### EXERCISE:
Omit the pictures and print exactly the lines of the listing below, starting at the first and ending at the line containing "Task: Open the export as PDF icon".

### TASK DATA:
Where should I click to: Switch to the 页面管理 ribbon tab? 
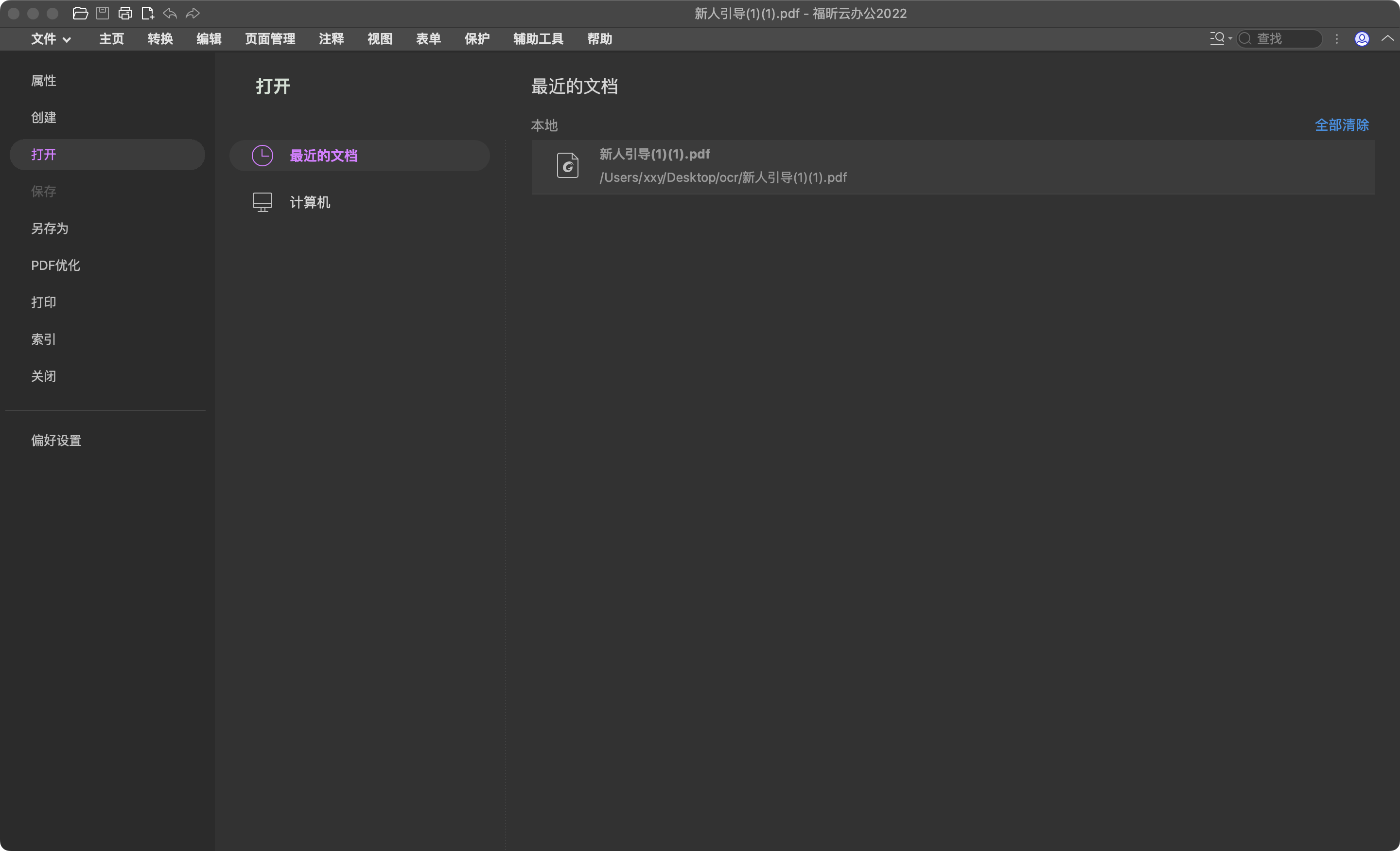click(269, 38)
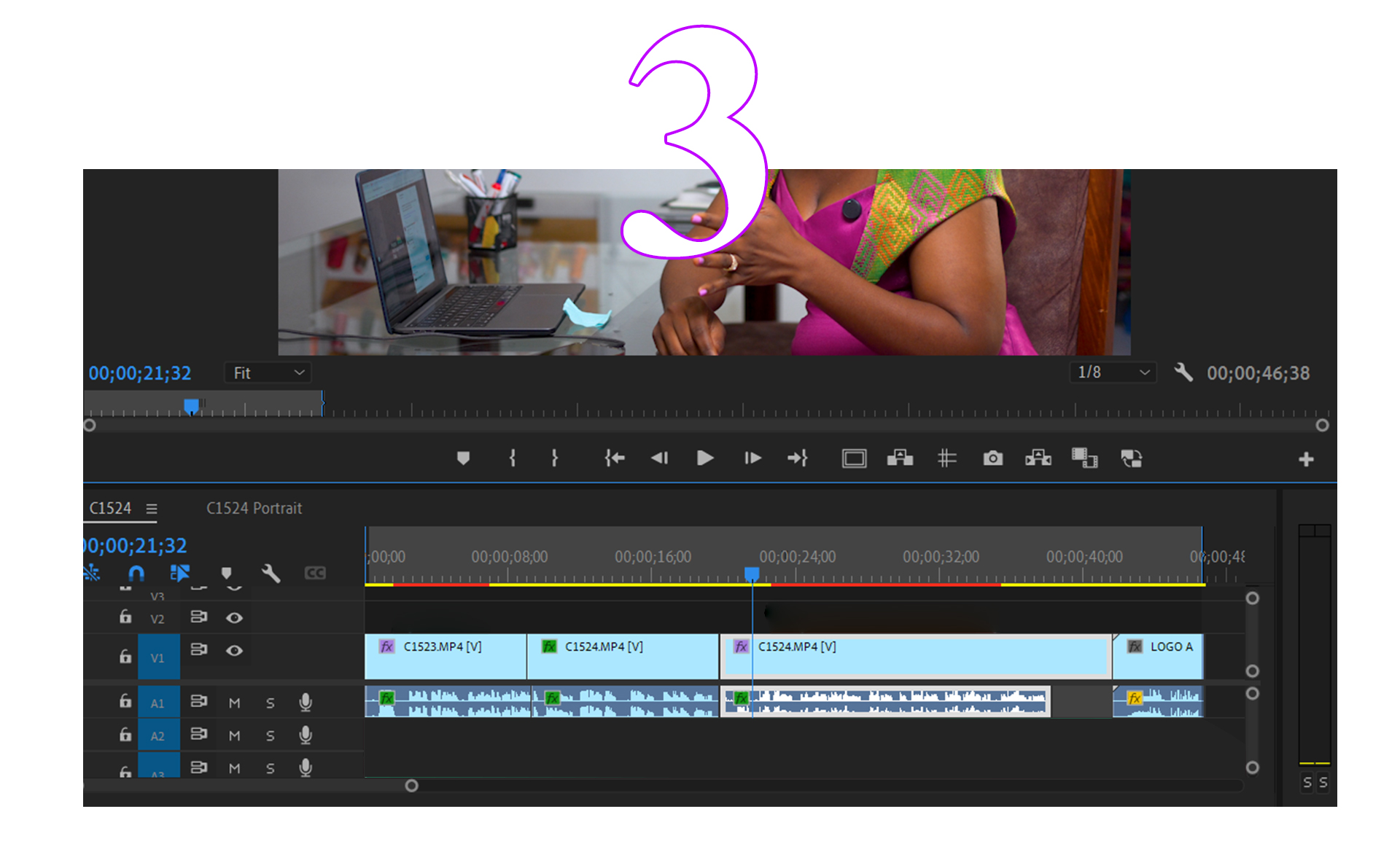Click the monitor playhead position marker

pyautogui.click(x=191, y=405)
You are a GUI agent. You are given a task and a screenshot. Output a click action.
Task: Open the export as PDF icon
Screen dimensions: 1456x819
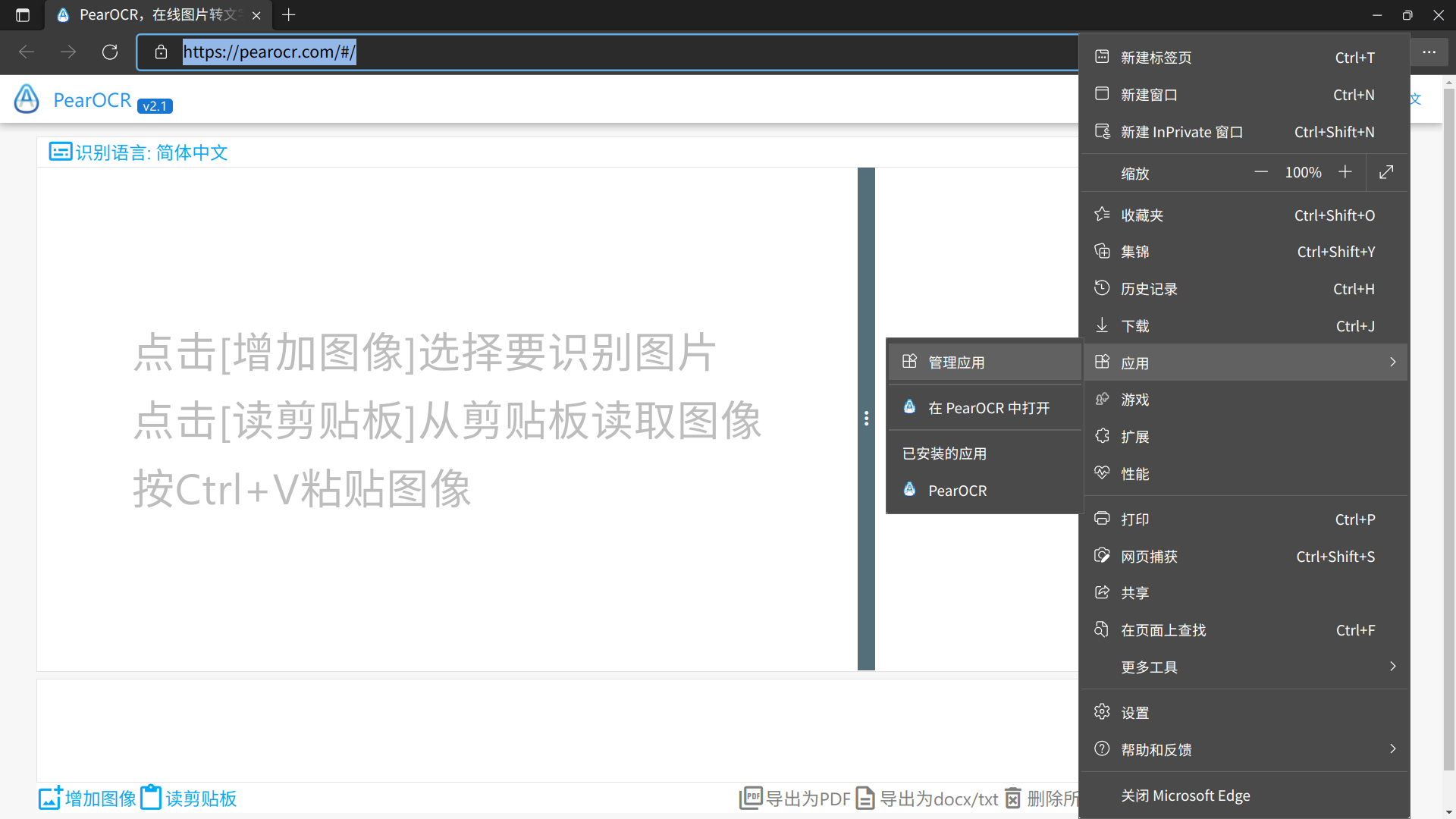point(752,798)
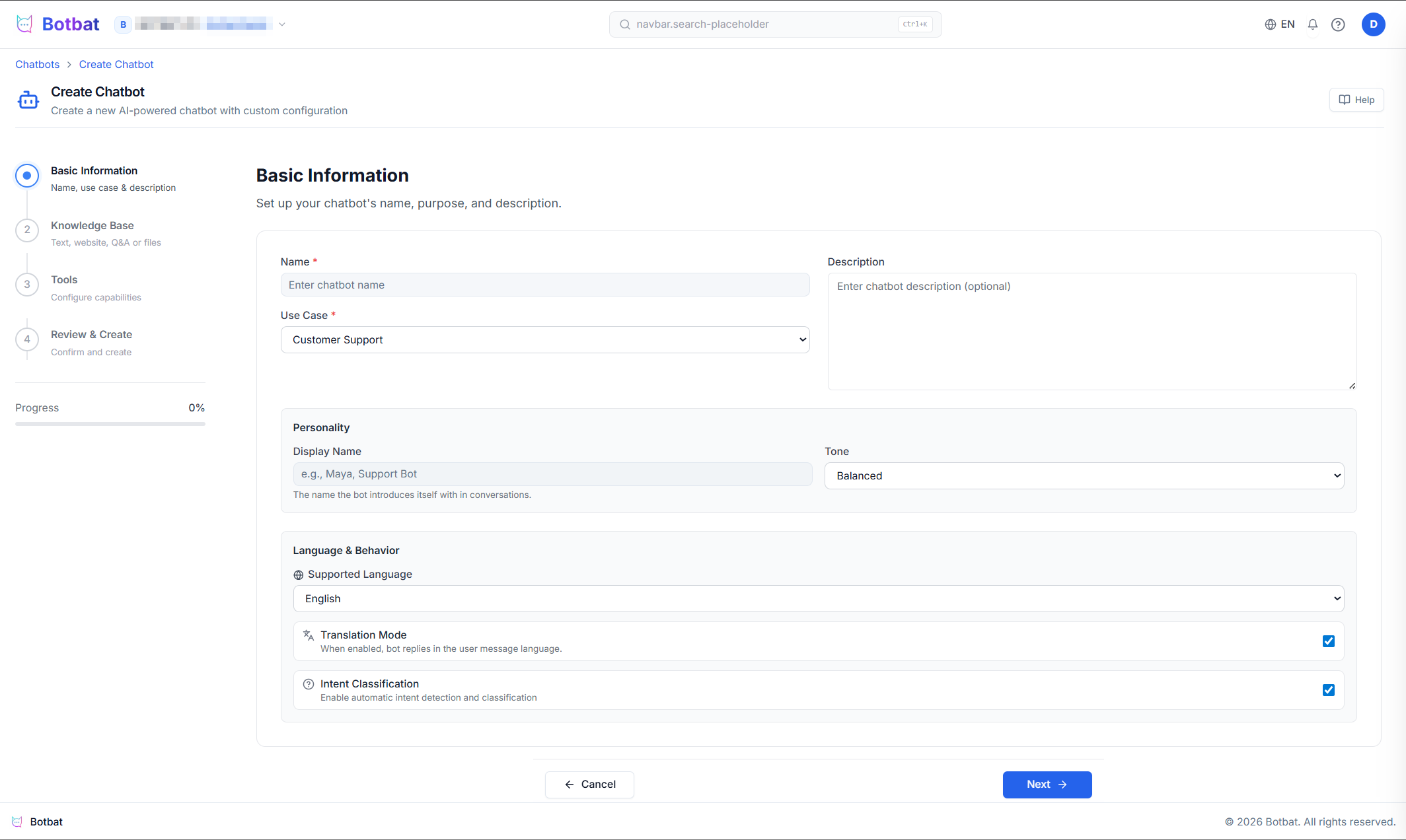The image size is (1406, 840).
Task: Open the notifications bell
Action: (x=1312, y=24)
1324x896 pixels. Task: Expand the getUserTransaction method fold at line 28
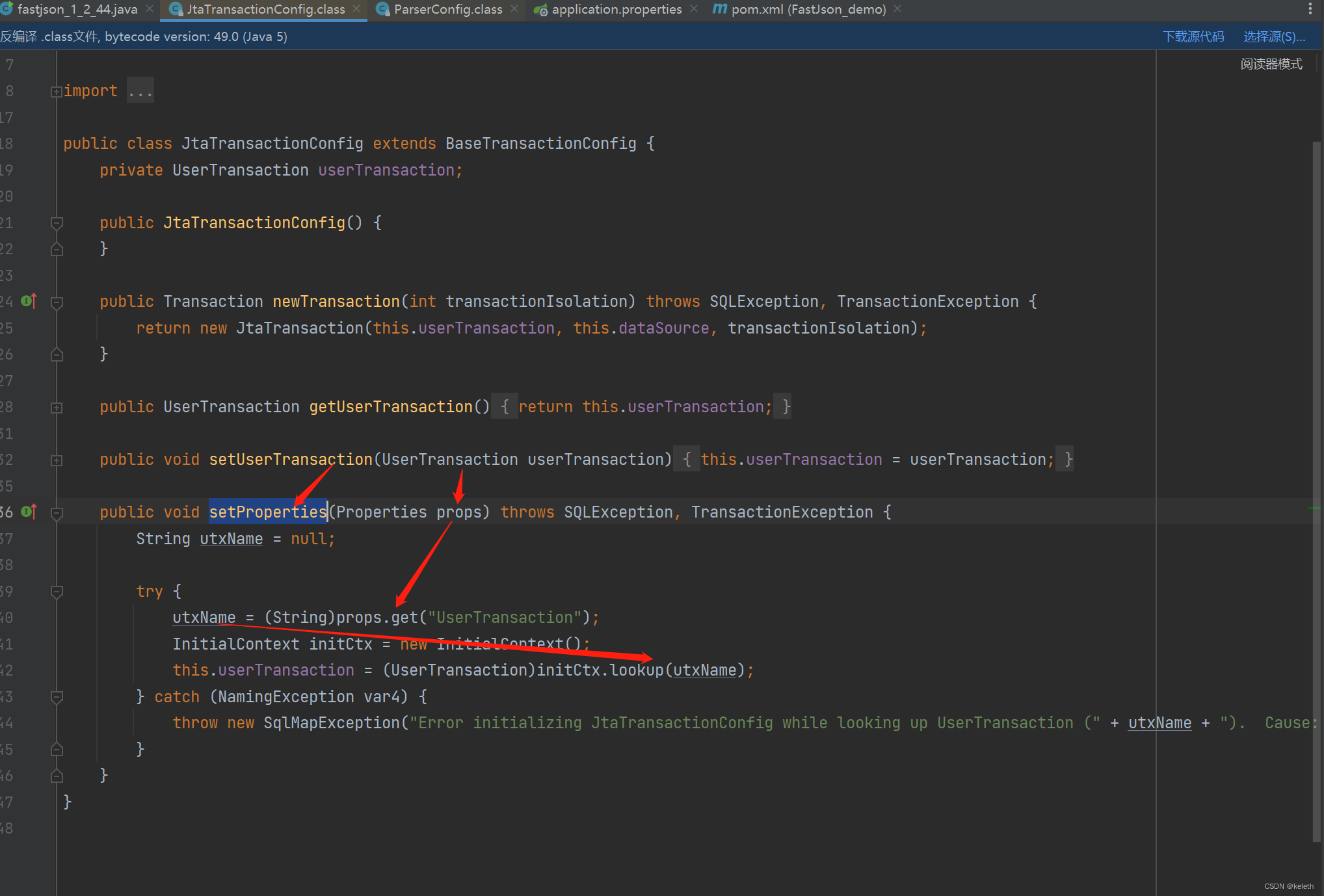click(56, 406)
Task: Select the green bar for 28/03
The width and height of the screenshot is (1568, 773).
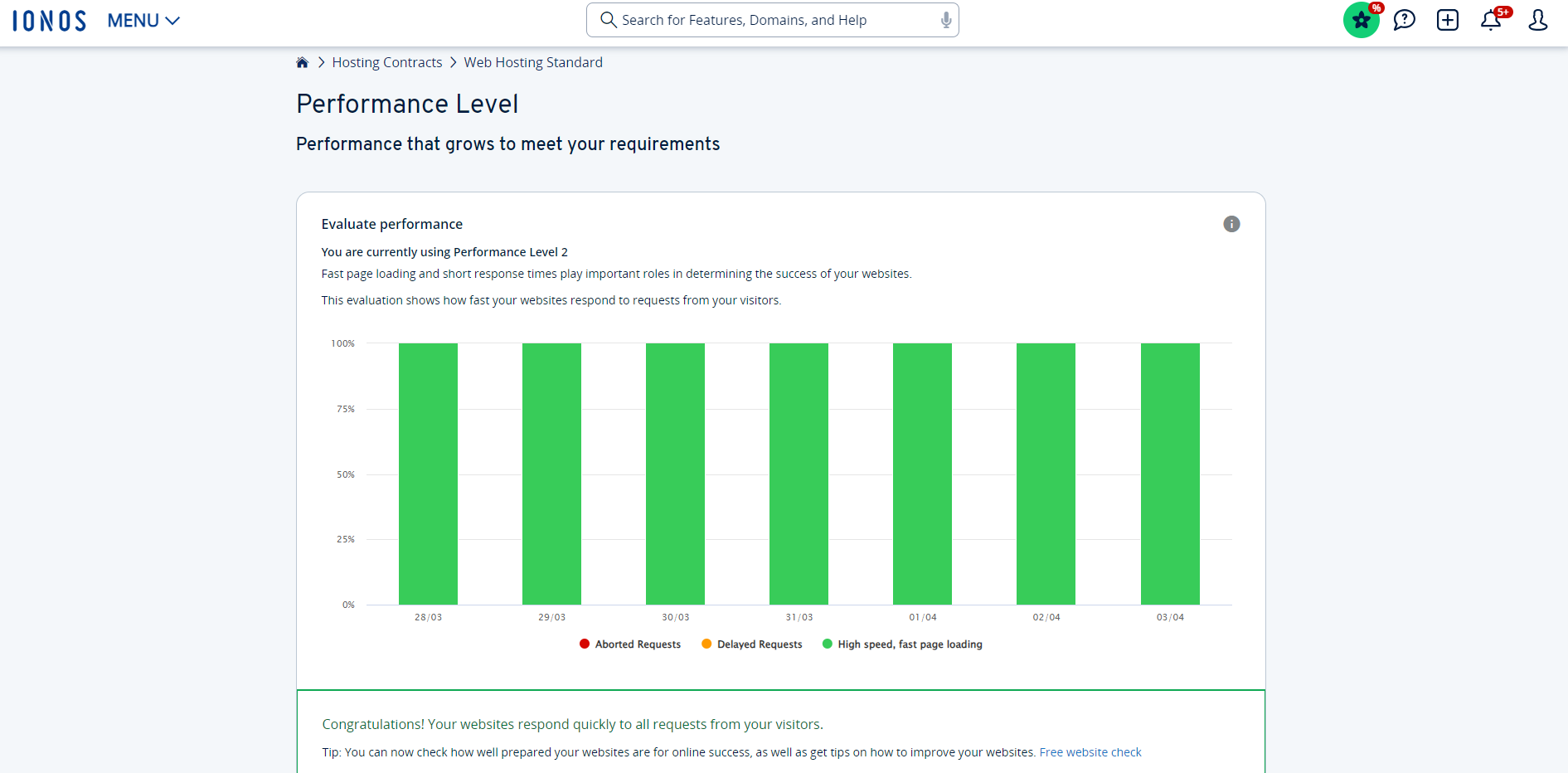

### FINISHED EXERCISE:
Where should I click to: Switch to the 页面管理 ribbon tab? 
click(269, 38)
Click the monitor playhead position marker

pyautogui.click(x=191, y=405)
You are a GUI agent. You are given a task and a screenshot. Output a click action.
Task: Open the export as PDF icon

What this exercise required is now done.